Now, we use Equation 2, $$y=3x-3$$, to find the $$y$$ value for each $$x$$ value we found.
For $$x_1 = 5$$:
$$y_1 = 3(5) - 3$$
$$y_1 = 15 - 3$$
$$y_1 = 12$$
So, the first solution is $$(5, 12)$$.
For $$x_2 = -\frac{16}{5}$$:
$$y_2 = 3\left(-\frac{16}{5}\right) - 3$$
$$y_2 = -\frac{48}{5} - 3$$
To combine these, we express 3 as a fraction with denominator 5: $$3 = \frac{15}{5}$$.
$$y_2 = -\frac{48}{5} - \frac{15}{5}$$
$$y_2 = -\frac{48+15}{5}$$
$$y_2 = -\frac{63}{5}$$
So, the second solution is $$\left(-\frac{16}{5}, -\frac{63}{5}\right)$$.

**step8** Verifying the solutions

We verify our solutions by substituting them back into the original Equation 1: $$x^{2}+y^{2}=169$$.

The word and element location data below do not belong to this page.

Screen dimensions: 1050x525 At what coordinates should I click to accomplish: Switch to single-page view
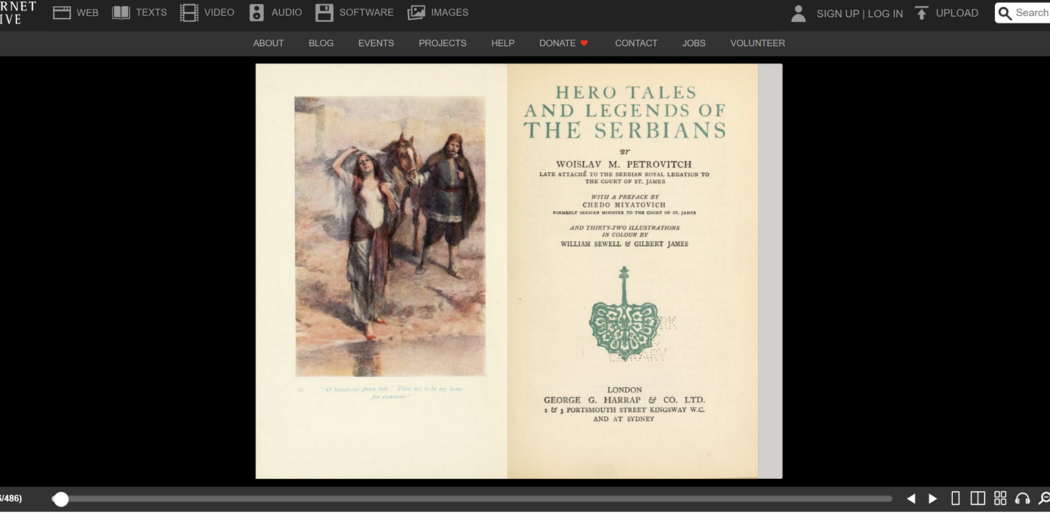pos(956,498)
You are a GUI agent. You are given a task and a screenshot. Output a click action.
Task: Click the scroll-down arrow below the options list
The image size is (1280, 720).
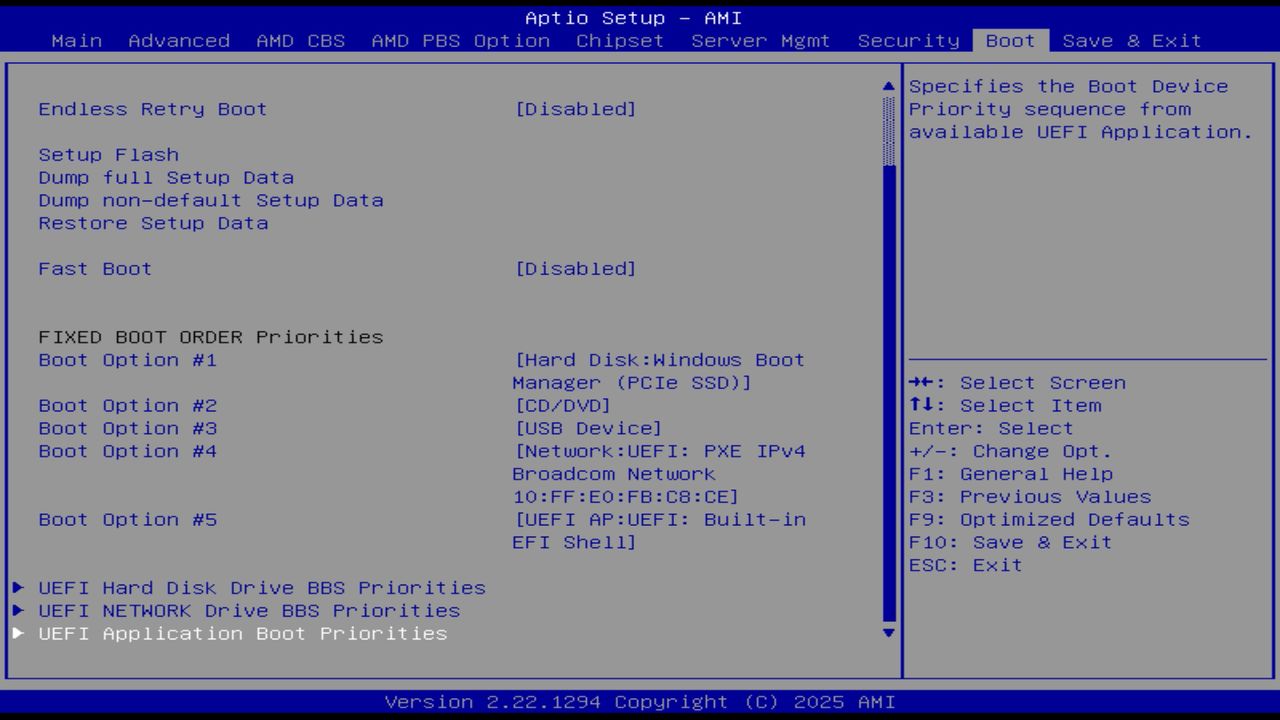pyautogui.click(x=886, y=633)
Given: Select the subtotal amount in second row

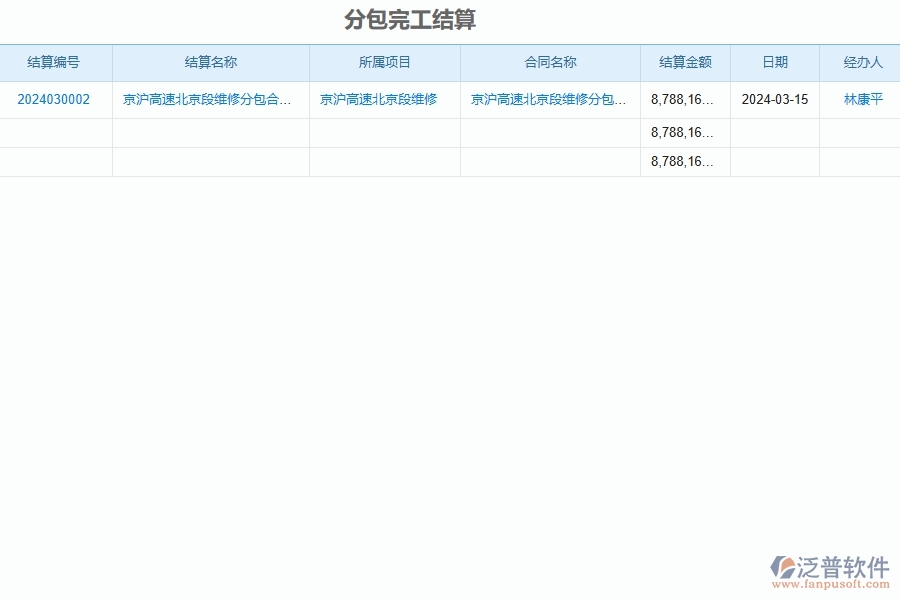Looking at the screenshot, I should 684,131.
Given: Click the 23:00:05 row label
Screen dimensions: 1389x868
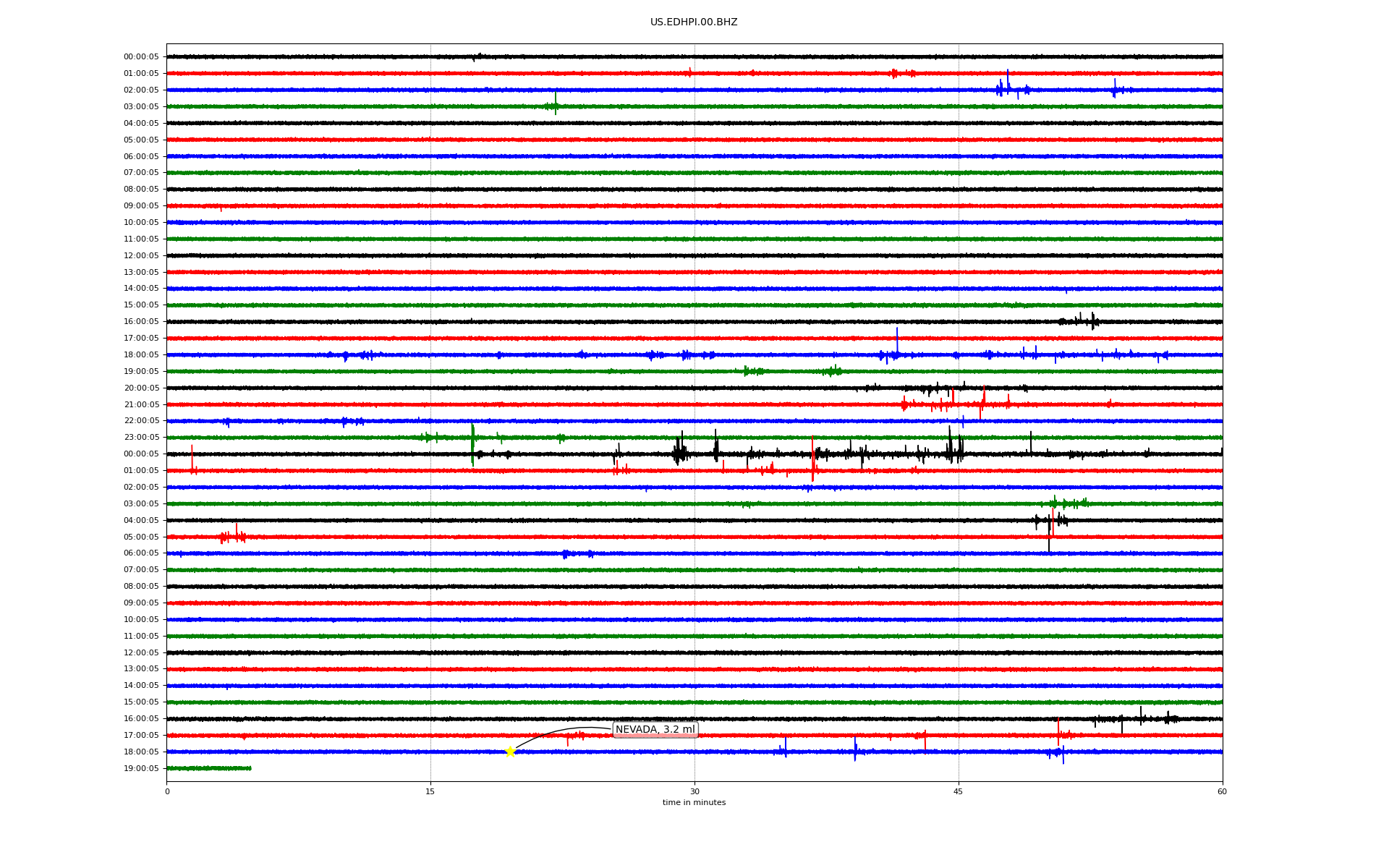Looking at the screenshot, I should pyautogui.click(x=141, y=438).
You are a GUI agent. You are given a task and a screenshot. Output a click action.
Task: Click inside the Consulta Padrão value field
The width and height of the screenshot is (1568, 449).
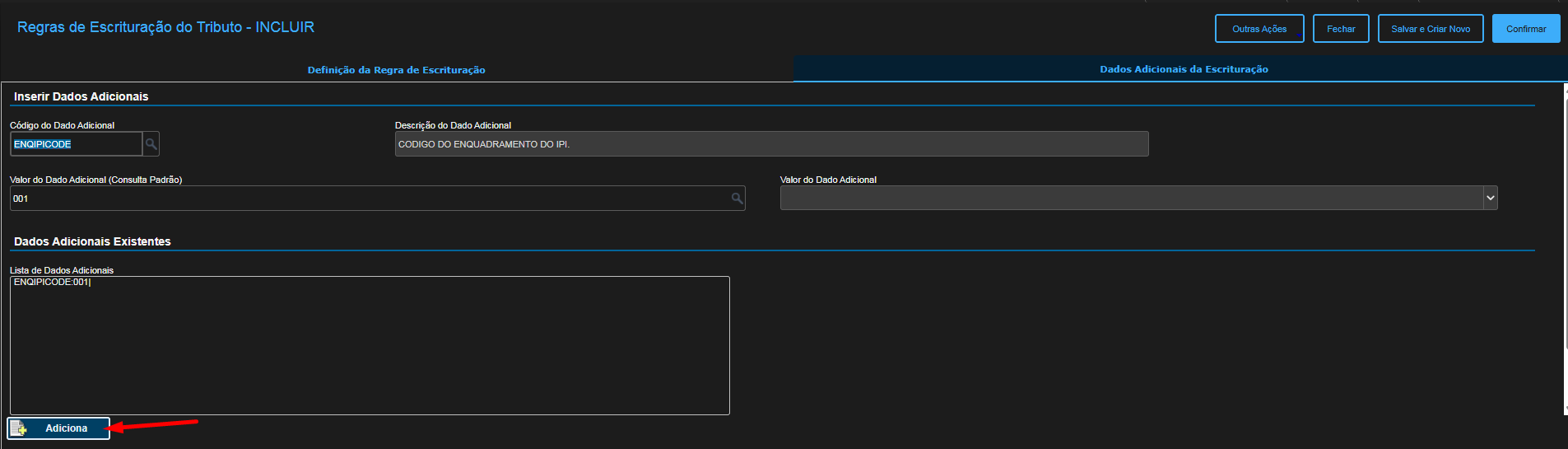click(370, 199)
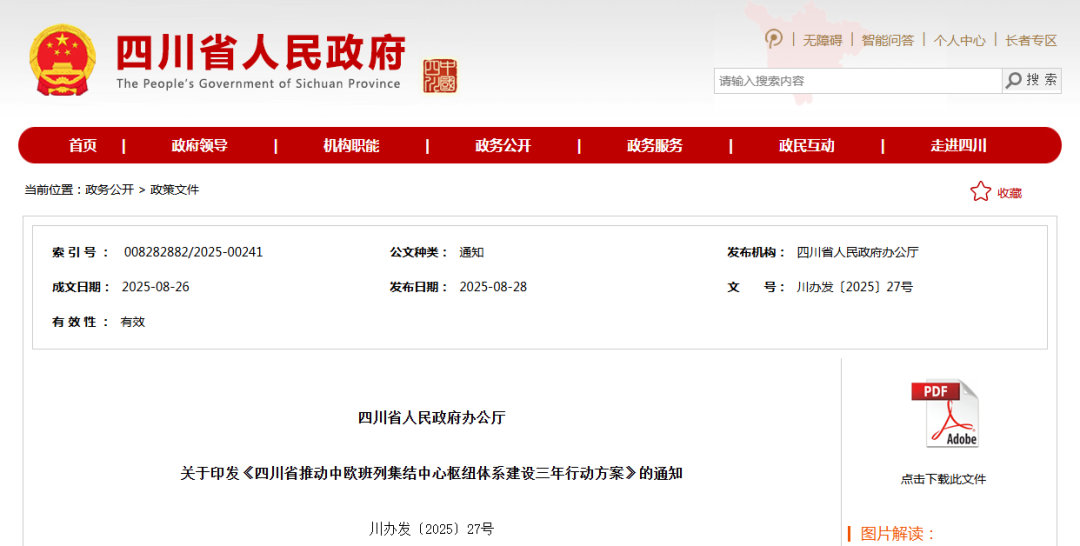Screen dimensions: 1080x546
Task: Type in the 请输入搜索内容 search box
Action: 857,80
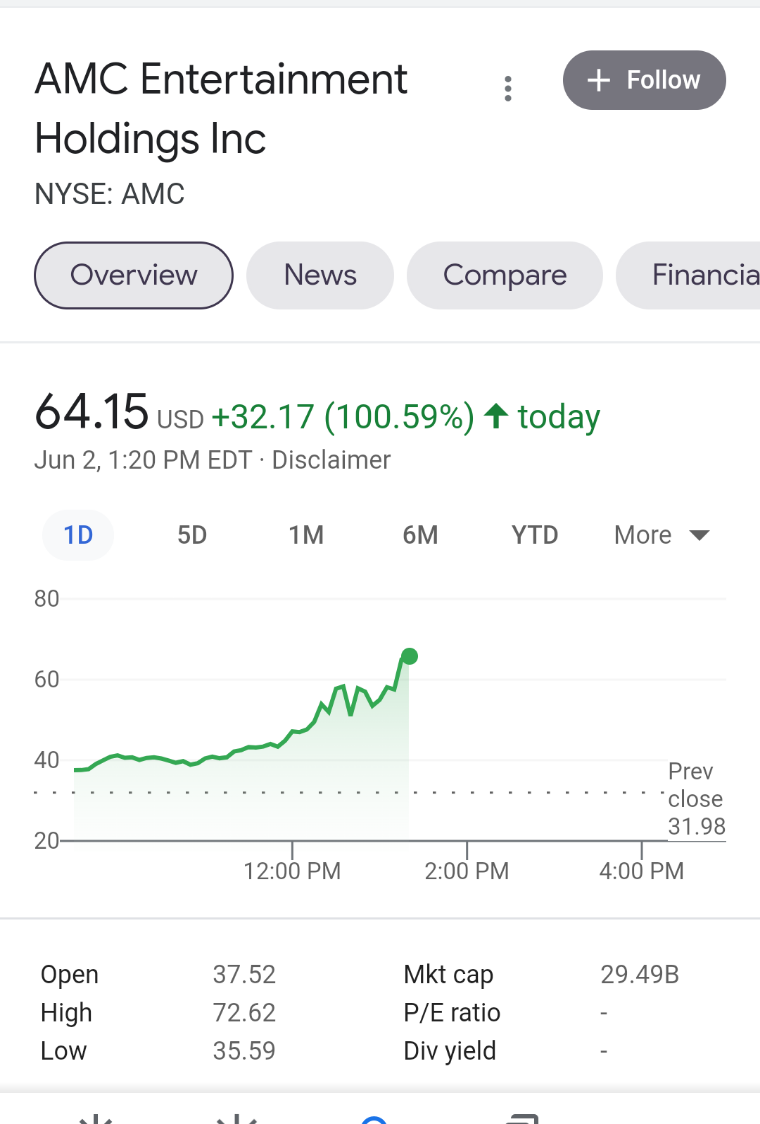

For the first solution $$(5, 12)$$:
$$5^2 + 12^2 = 25 + 144 = 169$$
This solution is correct.
For the second solution $$\left(-\frac{16}{5}, -\frac{63}{5}\right)$$:
$$\left(-\frac{16}{5}\right)^2 + \left(-\frac{63}{5}\right)^2 = \frac{256}{25} + \frac{3969}{25}$$
$$= \frac{256 + 3969}{25}$$
$$= \frac{4225}{25}$$
$$4225 \div 25 = 169$$
This solution is also correct.
Both solutions satisfy the given simultaneous equations.